NISSWA -- Bill Moseley might be considered a jack-of-all-trades but it took a little help from a friend to help him follow his dream.
Originally from Tennessee, Moseley moved to Salt Lake City after college and sold insurance, was a stockbroker and sold financial software. It wasn't until he came across a seminar that Moseley's dream of being a golf teacher was realized.
"I had always been a golfer," said Moseley, the director of folf at Grand View Lodge. "I played in high school and I refound the game. I started studying the golf swing. I looked at all the Golf Digests and that kind of stuff and really tried to find the swing keys to help me.
"As my eye became more trained I started helping my friends and at the time I had no idea what the difference between amateur and professional status was. I knew I wasn't playing for money so I didn't figure I was at the professional level.
"It was kind of funny. I was out at a course teaching a couple friends one day and the lady wrote me a check and gave it to me. The pro was there and he saw it happen and he said 'you can't use our facility and accept money.'
"Then I looked in the professional status handbook and I realized if you represent yourself as a golf professional in a teaching basis or by playing than you are indeed a professional golfer.
"So I stopped because I didn't want to lose my amateur status."
Even though he stopped teaching Moseley couldn't get the joy of helping others with golf out of his mind. The enjoyment he found in watching his pupils hit that perfect shot stirred the flames of teaching.
Because a career change, in which he went into business with a friend, Moseley's dream of becoming a teacher materialized.
"I realized I needed to go out and do what I enjoy doing for a living," said Moseley, who is preparing his wedding this fall. "I didn't want to be on my death bed going, 'I wish I had tried to be a teaching professional.'"
The Bill Skelley Golf School had a seminar in Salt Lake City for a series of schools in Breckinridge, Colo. Although he had received many brochures from golf schools, this one caught his attention because of the location of one of their schools -- Tennessee.
"I went to this seminar and he just blew me away and everything he said totally made sense to me," Moseley said. "I went up to him afterwards and said, 'Are you interested in more teachers?' I told him I really have an interest in teaching golf and have been studying the swing for many years and had been teaching a little bit on my own and totally enjoyed it.

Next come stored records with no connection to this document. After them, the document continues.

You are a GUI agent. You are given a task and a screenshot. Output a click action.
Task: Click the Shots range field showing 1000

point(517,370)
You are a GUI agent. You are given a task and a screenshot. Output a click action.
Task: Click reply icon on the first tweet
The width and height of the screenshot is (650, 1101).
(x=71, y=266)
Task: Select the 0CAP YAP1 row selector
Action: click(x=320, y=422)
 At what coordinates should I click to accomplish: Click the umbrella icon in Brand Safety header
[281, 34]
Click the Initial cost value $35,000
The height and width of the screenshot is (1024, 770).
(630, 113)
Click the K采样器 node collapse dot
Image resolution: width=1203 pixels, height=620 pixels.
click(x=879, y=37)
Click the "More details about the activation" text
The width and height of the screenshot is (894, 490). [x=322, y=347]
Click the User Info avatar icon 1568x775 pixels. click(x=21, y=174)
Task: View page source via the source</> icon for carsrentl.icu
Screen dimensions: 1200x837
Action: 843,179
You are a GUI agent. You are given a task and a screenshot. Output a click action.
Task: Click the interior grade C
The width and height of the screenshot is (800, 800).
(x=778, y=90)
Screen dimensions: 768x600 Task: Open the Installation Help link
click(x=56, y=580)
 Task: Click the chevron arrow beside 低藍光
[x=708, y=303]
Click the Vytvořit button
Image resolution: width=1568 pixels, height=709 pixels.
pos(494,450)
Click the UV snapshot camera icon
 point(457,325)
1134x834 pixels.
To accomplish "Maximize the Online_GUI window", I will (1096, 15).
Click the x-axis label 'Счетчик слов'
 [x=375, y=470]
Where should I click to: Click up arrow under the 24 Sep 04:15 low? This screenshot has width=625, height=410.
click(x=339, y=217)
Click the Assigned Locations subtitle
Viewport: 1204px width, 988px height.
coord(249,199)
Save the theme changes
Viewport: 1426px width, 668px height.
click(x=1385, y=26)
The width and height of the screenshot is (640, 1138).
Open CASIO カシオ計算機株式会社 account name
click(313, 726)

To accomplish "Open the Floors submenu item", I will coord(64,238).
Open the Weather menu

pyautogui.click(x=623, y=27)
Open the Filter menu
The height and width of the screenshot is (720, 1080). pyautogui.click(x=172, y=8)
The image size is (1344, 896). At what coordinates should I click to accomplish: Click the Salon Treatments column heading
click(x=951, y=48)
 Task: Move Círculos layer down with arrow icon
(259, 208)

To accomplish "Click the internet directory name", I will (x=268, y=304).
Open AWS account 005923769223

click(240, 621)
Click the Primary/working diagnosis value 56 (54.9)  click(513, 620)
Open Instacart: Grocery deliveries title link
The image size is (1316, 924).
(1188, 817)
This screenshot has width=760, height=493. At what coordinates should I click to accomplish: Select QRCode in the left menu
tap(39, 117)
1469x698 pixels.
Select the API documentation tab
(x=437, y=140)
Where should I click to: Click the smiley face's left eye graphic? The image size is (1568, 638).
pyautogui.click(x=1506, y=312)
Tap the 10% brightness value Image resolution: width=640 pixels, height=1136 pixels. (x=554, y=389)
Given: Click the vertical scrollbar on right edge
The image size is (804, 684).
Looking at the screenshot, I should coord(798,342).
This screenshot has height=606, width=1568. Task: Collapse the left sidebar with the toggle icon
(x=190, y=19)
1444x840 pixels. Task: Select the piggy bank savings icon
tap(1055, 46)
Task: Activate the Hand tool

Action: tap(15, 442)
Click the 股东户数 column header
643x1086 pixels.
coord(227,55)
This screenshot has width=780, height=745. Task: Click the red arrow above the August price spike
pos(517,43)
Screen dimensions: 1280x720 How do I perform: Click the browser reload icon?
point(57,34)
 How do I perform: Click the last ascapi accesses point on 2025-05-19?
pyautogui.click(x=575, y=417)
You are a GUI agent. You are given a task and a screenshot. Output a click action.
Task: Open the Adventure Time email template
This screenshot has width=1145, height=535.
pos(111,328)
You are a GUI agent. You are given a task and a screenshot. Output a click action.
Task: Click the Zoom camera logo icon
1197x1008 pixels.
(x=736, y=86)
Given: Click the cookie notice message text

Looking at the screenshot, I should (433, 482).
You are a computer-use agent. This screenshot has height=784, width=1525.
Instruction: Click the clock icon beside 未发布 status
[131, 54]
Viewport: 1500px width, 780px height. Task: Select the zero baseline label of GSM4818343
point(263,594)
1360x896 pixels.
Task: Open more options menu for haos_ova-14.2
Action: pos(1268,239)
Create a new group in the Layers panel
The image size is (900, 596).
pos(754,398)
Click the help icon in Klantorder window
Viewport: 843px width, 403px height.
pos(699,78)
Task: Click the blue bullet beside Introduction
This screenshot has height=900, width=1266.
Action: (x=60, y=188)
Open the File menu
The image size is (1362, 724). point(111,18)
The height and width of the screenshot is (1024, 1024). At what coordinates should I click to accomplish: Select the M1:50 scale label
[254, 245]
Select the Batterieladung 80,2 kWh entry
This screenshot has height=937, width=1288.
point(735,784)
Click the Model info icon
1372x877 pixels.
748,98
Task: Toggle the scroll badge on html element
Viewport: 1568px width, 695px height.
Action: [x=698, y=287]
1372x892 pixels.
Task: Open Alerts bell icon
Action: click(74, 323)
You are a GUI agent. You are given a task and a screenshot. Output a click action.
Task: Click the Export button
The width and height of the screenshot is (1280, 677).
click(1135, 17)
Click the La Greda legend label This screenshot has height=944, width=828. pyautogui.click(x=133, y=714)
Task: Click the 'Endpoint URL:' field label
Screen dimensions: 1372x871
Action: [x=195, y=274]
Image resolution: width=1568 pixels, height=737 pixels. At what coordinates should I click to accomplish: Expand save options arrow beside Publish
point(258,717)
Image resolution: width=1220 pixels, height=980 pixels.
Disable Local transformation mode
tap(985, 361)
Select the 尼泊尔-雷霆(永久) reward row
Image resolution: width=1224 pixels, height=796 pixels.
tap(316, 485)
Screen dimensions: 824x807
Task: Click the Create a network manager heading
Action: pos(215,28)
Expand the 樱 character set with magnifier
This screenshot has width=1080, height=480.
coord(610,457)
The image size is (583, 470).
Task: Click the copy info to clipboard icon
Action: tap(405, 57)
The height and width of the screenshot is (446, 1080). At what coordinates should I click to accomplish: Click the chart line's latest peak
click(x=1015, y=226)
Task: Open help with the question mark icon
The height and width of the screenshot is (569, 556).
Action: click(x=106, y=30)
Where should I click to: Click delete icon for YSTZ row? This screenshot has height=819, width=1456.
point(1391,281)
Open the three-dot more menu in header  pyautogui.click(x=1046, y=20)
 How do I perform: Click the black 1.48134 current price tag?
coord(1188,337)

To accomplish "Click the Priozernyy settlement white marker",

We spent about an hour after the seminar talking and he hired me."
After discussing his options with his friend, they agreed that a leave of absence would be a great way for Moseley to see if golf was his true calling.
"I packed up my stuff and in a matter of two weeks, I was gone. I got trained with this great staff out there and it was just a real good experience.
"I came back to Utah and my friend asked me how I liked it. I told him it was unbelievable and he asked me what I was going to do."
At the time Moseley was undecided so his friend made the decision for him by letting him go.
"He said, 'I'm going to let you go' and my eyes were wide open as the fear factor set in," said Moseley. "He said, 'I've never seen you that excited about doing something so I'm going to make your decision. You've done a great job for us but you need to go do this.'
"It was really a noble gesture and I called Bill (Skelley) and asked him where he wanted me to be."
In 1997 the Skelley schools came to Grand View Lodge to teach at the Pines for five weeks and Moseley quickly fell in love with the course.
After leaving, Moseley was contacted by Grand View owners Fred and Mary Boos. After a round of golf the three sat down and offered Moseley a job.
At first Moseley wasn't terribly interested because he loved the freedom and independence of being a teaching professional but after more talks Moseley accepted the job.
"This was different for me and that's what they wanted. They didn't want a PGA professional," said Moseley. "They wanted somebody who knew golf and had a marketing background, like I did, who would give a different view point that what the PGA was putting out.
"With my knowledge and our PGA professional's knowledge and Suzanne Welch who's great with sales -- the combination of those, we have a really good team."
Because Moseley had no time to teach he regained his amateur status to play in MGA and other golf tournaments.
"The reason I did that is because I really love the competition," said Moseley. "I thrive on that. My first year I tried qualifying for the state Mid-Amatuer and missed the cut by one stroke.
"Then I went to try out for the Tournament Players Championship and I missed that by one. It's good though because I'm realizing that even without preparation I can still compete at that level at 41 years old."
Besides playing golf, Moseley's main priorities are making sure Grand View Lodge's three golf course -- the Pines, the Preserve and Deacons Loge -- offer their customers an enjoyable experience. With three golf courses in three different locations Moseley found it hard to run all three along with his daily operations of budgeting and overseeing all golf operations.
"Driving time eats up a lot of my day driving back and forth from each course," said Moseley. "Initially I found it easier to stay here so I didn't get to those courses as much as I should have. My focus this year is to be at each golf course at least four times a week."
Moseley still wants to teach and hopes to still make a cut in a golf tournament, but he's in the business that he wants to be in thanks to being let go by a friend.